Thursday, August 11, 2016

Student arrests soar in schools with police officers

Since the 1990s, at least 11 states have enacted legislation that funnels state funds into school policing programs, reported the Huffington Post. Four states — Mississippi, Indiana, Florida and Pennsylvania — passed such legislation in 2013, in the months after the massacre at Sandy Hook Elementary School in Connecticut.
The combined result has been a dramatic increase in the number of schools with security officers. In 1997, the Department of Education reported that law enforcement officers were present in 10 percent of public schools at least once per week. By 2014, 30 percent of public schools had school resource officers, or SROs, the most common type of law enforcement on campuses.
Most of the money for police in schools comes from state and local funding streams. But federal funds doled out through the Department of Justice’s Community Oriented Policing Services hiring program have also contributed. Established in 1994 by the Clinton administration, the program has so far given state and local law enforcement agencies $14 billion in grants — including over $867 million devoted exclusively to school resource officers, according to numbers The Huffington Post obtained from the Department of Justice.
Studies examining whether schools become safer by having police officers on campus have produced conflicting results, according to a June 2013 Congressional Research Service report produced in response to Sandy Hook. Schools with sworn law enforcement officers were more likely to be patrolled, investigate student crime leads and possess emergency plans.
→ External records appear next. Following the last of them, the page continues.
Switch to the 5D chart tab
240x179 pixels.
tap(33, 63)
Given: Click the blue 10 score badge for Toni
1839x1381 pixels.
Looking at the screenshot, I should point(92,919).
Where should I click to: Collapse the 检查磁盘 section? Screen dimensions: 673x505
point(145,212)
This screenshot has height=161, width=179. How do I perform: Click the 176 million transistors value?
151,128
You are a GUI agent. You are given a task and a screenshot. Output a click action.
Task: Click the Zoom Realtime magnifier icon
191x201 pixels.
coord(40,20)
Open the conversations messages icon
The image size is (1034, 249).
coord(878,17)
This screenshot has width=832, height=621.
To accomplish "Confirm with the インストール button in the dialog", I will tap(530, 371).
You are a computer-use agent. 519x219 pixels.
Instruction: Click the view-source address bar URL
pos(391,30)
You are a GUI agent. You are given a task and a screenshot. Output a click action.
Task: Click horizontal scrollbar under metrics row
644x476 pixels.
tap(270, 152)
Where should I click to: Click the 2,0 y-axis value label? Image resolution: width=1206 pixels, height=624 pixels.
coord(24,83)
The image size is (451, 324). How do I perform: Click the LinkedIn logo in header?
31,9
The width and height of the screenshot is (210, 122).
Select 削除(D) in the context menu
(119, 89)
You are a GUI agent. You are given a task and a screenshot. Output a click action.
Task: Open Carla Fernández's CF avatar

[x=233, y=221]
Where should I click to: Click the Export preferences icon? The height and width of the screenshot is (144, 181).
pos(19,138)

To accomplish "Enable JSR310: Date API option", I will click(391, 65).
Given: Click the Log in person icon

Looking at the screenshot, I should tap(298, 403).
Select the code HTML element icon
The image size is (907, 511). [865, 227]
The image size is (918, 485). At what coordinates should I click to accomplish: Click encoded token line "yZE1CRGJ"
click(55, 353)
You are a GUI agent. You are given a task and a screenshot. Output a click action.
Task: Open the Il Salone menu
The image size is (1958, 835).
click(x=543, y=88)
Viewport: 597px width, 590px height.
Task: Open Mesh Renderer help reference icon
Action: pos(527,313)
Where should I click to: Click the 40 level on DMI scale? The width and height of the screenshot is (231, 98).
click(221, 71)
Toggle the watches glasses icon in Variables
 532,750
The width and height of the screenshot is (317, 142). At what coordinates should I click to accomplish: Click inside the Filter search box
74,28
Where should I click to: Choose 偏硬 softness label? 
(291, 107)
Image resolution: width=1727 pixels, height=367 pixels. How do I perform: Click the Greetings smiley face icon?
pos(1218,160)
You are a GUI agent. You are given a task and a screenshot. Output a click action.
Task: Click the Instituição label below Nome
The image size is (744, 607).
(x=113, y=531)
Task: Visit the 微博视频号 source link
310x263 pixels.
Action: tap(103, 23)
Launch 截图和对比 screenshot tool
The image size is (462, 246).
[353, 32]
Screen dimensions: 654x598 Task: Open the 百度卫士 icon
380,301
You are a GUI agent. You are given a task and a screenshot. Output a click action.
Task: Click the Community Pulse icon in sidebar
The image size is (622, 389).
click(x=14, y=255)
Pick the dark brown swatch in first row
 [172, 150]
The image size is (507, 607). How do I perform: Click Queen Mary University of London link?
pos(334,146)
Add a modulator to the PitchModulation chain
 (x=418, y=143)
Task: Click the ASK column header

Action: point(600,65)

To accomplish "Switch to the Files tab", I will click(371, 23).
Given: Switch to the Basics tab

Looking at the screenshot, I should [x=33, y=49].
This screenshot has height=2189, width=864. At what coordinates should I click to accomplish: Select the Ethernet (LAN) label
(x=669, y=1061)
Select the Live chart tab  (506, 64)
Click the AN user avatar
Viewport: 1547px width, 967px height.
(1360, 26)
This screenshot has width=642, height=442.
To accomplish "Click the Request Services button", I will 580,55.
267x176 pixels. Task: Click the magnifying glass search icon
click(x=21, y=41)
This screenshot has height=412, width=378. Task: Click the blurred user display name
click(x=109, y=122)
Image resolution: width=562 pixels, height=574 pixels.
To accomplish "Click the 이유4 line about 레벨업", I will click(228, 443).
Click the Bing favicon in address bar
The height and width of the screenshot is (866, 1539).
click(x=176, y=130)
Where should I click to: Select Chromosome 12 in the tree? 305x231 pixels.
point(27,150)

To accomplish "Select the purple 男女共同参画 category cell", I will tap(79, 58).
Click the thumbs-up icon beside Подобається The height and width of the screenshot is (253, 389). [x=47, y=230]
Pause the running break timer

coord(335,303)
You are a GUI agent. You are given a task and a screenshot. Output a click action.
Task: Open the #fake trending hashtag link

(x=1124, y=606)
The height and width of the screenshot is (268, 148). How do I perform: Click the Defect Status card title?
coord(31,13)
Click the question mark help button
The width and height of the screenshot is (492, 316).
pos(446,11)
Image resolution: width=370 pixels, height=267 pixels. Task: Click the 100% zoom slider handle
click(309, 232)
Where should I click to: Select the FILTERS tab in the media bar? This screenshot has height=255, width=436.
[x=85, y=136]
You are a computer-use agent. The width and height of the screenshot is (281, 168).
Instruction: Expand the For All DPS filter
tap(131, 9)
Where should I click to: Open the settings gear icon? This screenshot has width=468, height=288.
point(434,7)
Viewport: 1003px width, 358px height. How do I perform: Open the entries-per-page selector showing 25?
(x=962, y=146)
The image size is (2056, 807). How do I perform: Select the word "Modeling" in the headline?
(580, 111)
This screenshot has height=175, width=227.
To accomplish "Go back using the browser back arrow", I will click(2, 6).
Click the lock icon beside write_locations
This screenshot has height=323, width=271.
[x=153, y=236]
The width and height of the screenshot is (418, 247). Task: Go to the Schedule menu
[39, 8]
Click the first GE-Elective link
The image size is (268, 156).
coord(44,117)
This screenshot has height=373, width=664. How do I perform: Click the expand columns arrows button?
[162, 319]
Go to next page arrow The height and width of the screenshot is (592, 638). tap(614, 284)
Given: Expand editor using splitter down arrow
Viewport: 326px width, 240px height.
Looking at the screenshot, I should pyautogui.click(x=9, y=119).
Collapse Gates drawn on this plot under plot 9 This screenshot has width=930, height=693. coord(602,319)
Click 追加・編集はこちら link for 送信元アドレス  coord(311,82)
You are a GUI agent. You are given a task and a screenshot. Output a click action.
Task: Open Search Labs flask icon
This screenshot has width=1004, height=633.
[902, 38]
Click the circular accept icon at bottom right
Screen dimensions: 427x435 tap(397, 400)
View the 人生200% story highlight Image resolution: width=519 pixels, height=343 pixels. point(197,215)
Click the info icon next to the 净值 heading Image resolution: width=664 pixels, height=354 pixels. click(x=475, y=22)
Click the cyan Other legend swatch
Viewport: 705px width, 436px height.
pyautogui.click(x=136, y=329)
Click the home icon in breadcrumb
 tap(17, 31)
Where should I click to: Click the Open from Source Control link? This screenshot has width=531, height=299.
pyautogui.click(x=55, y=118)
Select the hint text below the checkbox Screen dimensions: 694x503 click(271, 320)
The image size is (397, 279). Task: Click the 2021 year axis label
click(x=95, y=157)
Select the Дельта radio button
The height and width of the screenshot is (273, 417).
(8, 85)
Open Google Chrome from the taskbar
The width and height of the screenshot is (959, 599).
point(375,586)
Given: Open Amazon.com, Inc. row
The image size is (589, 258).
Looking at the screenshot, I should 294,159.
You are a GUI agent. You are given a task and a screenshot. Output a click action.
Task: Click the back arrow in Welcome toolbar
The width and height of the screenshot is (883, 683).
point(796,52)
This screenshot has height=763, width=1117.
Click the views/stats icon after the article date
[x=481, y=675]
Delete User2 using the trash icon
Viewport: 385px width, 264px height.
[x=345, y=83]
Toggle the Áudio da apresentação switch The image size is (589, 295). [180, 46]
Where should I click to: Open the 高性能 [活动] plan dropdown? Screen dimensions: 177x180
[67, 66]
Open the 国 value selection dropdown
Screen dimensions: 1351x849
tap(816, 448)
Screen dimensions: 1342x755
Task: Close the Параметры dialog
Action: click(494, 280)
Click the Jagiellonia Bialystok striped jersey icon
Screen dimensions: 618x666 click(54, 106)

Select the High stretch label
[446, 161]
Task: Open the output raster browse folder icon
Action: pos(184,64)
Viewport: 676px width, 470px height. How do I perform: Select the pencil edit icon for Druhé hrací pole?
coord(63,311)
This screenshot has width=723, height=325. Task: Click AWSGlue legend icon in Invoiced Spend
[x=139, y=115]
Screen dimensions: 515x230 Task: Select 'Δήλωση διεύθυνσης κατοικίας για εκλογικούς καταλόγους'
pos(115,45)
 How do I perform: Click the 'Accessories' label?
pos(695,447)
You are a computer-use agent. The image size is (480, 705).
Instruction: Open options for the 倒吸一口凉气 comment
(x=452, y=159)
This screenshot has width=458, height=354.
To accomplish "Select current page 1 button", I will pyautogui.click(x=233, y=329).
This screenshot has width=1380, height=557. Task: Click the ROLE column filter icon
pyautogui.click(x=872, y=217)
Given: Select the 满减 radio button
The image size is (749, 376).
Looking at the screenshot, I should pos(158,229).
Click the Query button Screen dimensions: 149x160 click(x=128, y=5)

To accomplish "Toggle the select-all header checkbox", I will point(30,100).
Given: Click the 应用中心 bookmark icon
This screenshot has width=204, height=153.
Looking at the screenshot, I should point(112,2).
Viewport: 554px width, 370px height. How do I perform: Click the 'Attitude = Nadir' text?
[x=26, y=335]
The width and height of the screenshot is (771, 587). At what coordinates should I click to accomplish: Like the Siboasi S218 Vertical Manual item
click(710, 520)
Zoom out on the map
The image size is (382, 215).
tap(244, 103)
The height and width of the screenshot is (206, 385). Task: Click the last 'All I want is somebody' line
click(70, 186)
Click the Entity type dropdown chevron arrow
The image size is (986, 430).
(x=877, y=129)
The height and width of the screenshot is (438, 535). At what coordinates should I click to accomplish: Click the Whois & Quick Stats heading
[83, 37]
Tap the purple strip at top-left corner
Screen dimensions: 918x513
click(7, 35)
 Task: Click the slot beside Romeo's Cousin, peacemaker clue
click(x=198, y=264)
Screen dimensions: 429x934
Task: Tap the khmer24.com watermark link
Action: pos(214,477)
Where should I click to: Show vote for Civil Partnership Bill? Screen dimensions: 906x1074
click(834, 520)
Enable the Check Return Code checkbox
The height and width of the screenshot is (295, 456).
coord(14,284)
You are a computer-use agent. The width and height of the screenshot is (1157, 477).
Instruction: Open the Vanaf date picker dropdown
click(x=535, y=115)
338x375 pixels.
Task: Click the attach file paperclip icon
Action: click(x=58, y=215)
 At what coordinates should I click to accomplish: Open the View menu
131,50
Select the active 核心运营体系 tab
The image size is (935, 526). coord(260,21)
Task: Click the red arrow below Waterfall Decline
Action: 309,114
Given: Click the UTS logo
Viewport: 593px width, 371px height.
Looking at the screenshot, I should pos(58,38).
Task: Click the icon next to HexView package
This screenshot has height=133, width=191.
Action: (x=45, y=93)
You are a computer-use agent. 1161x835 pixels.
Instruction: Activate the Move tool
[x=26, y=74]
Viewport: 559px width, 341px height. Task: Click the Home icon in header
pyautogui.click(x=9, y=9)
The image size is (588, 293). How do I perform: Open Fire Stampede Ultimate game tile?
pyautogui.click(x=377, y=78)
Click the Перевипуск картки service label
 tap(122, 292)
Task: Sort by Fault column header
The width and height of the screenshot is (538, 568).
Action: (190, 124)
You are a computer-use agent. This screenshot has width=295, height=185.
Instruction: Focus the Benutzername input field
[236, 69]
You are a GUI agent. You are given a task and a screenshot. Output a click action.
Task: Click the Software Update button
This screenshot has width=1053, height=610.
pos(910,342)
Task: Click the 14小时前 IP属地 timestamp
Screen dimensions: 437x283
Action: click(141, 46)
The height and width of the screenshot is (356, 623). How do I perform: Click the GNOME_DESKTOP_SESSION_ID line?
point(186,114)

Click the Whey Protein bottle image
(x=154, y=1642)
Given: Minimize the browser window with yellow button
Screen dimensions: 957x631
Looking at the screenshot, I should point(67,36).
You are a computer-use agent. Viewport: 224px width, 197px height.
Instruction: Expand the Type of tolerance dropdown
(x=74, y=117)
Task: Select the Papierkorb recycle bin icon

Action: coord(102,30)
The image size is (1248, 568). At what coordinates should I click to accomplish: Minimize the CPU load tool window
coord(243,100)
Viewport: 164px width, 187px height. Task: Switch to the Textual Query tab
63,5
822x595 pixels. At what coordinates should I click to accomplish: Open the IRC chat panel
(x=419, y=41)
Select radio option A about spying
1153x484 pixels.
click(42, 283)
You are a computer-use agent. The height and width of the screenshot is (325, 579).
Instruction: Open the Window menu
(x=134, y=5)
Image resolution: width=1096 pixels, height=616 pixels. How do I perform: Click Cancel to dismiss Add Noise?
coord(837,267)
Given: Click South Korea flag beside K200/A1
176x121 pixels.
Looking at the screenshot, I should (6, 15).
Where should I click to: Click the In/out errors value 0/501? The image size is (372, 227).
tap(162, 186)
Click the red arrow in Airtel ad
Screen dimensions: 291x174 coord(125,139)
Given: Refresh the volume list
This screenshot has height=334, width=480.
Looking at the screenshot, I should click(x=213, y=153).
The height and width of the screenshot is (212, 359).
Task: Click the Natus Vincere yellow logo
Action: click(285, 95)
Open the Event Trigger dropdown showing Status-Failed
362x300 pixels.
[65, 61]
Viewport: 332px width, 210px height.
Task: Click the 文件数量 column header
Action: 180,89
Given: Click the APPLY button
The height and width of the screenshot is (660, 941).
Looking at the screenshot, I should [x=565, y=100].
But the research “does not address whether SRO programs deter school shootings, one of the key reasons for renewed congressional interest in these programs,” the report said.
And many parents, community members and civil rights activists say the presence of police officers inside classrooms does more harm than good. They complain that officers routinely punish children for small infractions and, in some cases, treat acts that parents categorize as “typical teenage behavior” like criminal activity.